22 May 2010The Faux Pas Press #33
By Jason Fresh
Faster
When the chosen few, both in America and abroad, become a Marie Antoinette-like keepers of their own pasts (i.e. going to high school reunions, talking about Joe Montana hitting Dwight Clark to win the Super Bowl over 25 years ago, reminiscing with the gals from your senior class just to ‘catch up’ when you’re really taking a detailed inventory of who is scoring more loot, or talking about that time the guy at the place with the thingy) then what you’ve got on your hands is a world unprepared for the sweeping changes coming down the pipe. You’ve got a bunch of fat people sucking on the tit of a few hard-working people. Get faster, fatty. Get faster.
Like any pivotal moment in history - the rise of Napoleon to power over the First French Republic, the creation of the military industrial complex and the most prosperous ten years in American history (1950’s), or invention of the glue gun (the unsung hero of American ingenuity) – he who moves the slowest at key historical points (just like in a game of chess) loses.
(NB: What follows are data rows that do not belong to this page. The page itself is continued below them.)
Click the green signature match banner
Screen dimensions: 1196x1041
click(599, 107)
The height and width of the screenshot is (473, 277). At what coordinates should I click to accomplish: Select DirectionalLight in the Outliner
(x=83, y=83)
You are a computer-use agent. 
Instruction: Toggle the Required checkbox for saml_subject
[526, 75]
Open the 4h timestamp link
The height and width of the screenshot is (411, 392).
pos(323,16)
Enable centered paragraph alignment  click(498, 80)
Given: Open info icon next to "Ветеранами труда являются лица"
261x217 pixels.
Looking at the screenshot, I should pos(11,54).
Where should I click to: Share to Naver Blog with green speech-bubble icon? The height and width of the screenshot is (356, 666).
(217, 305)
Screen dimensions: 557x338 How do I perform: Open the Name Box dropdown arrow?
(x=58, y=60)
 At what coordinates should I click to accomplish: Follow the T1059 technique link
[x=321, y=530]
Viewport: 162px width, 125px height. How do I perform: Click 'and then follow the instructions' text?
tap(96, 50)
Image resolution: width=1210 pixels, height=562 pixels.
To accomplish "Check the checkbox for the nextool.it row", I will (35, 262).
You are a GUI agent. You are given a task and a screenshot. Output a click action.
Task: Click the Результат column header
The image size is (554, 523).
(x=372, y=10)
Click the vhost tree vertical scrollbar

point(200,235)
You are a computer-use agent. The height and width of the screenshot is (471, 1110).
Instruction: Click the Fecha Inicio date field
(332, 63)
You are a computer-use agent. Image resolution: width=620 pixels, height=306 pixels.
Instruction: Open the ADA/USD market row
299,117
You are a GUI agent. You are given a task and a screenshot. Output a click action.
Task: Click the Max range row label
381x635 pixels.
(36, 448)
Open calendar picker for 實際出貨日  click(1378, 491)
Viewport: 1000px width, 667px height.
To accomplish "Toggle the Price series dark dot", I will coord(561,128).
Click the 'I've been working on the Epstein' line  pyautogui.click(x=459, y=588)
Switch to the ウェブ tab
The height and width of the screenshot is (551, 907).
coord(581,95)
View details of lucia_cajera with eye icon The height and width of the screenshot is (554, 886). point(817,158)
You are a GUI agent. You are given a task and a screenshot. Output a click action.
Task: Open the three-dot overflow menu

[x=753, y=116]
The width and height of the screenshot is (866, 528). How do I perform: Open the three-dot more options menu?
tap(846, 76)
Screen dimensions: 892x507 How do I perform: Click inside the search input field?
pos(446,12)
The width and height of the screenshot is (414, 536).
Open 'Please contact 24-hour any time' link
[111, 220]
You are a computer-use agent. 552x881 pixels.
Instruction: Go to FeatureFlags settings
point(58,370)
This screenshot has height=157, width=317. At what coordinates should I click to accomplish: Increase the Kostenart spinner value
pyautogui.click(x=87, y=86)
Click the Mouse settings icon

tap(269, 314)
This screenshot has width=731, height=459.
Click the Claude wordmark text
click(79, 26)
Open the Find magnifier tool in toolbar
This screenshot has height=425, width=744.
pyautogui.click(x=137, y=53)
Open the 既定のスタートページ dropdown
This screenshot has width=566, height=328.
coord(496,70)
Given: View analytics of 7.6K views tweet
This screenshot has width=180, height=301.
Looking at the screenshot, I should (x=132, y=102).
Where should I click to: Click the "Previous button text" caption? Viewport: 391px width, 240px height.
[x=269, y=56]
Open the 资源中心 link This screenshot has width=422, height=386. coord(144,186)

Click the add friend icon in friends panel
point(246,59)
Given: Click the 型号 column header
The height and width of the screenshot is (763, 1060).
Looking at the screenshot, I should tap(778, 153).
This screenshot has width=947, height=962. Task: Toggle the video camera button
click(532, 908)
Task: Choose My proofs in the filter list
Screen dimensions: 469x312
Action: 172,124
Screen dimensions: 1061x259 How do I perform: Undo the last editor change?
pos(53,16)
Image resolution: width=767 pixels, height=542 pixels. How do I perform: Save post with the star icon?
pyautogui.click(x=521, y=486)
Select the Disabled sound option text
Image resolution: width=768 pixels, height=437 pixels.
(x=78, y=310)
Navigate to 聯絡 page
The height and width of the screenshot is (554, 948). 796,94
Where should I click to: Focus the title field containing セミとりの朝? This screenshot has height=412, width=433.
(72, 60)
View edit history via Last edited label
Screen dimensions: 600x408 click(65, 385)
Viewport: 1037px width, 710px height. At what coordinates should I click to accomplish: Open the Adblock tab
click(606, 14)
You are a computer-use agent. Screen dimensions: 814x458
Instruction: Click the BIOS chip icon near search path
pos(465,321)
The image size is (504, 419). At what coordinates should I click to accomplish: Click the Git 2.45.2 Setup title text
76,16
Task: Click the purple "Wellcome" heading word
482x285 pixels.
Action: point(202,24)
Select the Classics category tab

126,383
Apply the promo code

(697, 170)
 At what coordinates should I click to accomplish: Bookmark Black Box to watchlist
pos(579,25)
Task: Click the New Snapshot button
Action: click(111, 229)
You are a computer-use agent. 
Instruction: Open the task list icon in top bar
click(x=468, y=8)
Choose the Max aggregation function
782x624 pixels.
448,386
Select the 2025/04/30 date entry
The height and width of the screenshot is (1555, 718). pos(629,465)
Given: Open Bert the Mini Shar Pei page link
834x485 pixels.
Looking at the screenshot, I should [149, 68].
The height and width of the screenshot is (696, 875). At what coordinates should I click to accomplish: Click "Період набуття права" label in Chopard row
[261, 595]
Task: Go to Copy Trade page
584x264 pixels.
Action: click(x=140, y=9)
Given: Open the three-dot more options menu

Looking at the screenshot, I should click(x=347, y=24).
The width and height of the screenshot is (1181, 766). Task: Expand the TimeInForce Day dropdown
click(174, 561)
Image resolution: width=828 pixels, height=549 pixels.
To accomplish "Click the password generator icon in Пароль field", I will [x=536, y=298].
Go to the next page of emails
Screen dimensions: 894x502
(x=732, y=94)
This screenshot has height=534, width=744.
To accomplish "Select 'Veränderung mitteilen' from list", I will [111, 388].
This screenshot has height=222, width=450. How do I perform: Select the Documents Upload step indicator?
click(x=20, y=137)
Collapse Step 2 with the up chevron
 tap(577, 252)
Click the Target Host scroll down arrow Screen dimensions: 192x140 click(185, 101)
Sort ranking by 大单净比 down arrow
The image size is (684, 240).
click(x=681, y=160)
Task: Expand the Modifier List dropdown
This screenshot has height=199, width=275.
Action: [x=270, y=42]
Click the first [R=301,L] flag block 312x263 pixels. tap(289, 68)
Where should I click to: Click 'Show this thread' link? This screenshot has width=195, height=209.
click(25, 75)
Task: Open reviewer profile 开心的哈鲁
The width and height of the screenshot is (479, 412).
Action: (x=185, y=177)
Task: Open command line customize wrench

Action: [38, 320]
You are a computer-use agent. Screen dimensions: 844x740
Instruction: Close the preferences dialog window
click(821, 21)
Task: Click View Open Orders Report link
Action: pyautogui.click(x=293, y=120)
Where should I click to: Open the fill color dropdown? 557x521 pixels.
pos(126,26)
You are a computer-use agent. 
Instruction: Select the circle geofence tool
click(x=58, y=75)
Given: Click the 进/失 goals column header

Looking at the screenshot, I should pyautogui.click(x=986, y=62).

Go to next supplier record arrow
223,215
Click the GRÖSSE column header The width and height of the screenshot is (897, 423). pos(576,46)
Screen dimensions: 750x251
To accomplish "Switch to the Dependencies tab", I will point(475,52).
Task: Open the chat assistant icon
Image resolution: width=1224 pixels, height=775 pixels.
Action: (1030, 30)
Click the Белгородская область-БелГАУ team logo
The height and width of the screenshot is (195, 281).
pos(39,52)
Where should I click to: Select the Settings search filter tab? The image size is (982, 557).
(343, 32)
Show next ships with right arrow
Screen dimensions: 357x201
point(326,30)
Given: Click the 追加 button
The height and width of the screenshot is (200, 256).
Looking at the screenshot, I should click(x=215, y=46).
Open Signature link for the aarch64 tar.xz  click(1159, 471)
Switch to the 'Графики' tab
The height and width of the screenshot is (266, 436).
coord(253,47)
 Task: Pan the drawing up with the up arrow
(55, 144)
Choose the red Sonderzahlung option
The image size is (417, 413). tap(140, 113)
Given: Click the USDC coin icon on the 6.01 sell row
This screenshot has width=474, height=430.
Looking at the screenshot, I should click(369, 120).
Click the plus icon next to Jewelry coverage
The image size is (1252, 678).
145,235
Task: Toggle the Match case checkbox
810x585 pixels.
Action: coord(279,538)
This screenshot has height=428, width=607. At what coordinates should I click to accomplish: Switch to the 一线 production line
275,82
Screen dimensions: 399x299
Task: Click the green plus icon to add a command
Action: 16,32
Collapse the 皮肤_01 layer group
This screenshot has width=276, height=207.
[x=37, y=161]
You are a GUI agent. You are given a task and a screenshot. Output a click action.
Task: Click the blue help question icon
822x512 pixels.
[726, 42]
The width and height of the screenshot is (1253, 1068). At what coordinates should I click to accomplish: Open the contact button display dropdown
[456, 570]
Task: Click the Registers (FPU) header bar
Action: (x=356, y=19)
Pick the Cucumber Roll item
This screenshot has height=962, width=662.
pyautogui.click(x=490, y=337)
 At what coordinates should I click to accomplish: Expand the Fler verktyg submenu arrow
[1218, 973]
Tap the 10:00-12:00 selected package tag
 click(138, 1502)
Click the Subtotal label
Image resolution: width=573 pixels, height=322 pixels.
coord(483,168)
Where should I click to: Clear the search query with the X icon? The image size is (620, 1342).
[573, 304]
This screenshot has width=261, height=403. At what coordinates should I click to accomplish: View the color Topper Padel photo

Now, I know that most of us, shopping at the store on the weekend, creeping around the shopping mall looking at other chics, jerking off in front of a glowing computer screen, most of us are hung up on the past, on the feeling of being OKAY. But guess what folks? No matter what the stock analysts tell you, no matter how much you’re paying tithing to your church, how many pancakes you can put into your bloated fucking belly – things are not okay. I repeat. Everything is not okay.
I once listened to the story of a woman who lost her right arm and spent 5 years in a coma because a drunk driver. She has since decided to spend the rest of her life with MADD talking about the dangers of drunk driving (a worthy way to spend a life and, sadly, a message that falls on far too many deaf ears). I remember her saying, “You know I forgive the man who was driving. We’re ‘friends’ now. It is all about fate, you know.” Now, I spoke up in the auditorium. “Excuse me, madam, madaaamm!!!! If the gods, the dreaded fates controlled our destiny, then what the hell is you addressing us today going to change anything?” A few co-workers looked at me in disgust (a usual occurrence in my life) and wondered why I would call this person out. Well, I’ll tell you why I called the one-armed woman out about issues of fate, destiny, the will of the gods. I called her out because it is not true. If you can stand back from yourself and your experience for just a minute you would see the battlefield raging beneath you, your neighbors waltzing all over the place talking about vacations and shit, and you would say to yourself, “If I am going to do anything with this experience, I am going to stop fucking around here. I am going to buck up. Quit buying into other people’s ideas, never enter another shopping mall, never eat at another fast food joint, cook my own food, stop depending on this systems around me to live, let my baby-booming folks fend for themselves and die in whatever way suits them, and get a fucking clue.” If I were living this standard, you’d see me making all my decision based upon fact, logic, and reason. You’d see me telling a lot more people to go fuck themselves – though I already tell many. I repeat everything is not okay. But you, you alone have the power to change things.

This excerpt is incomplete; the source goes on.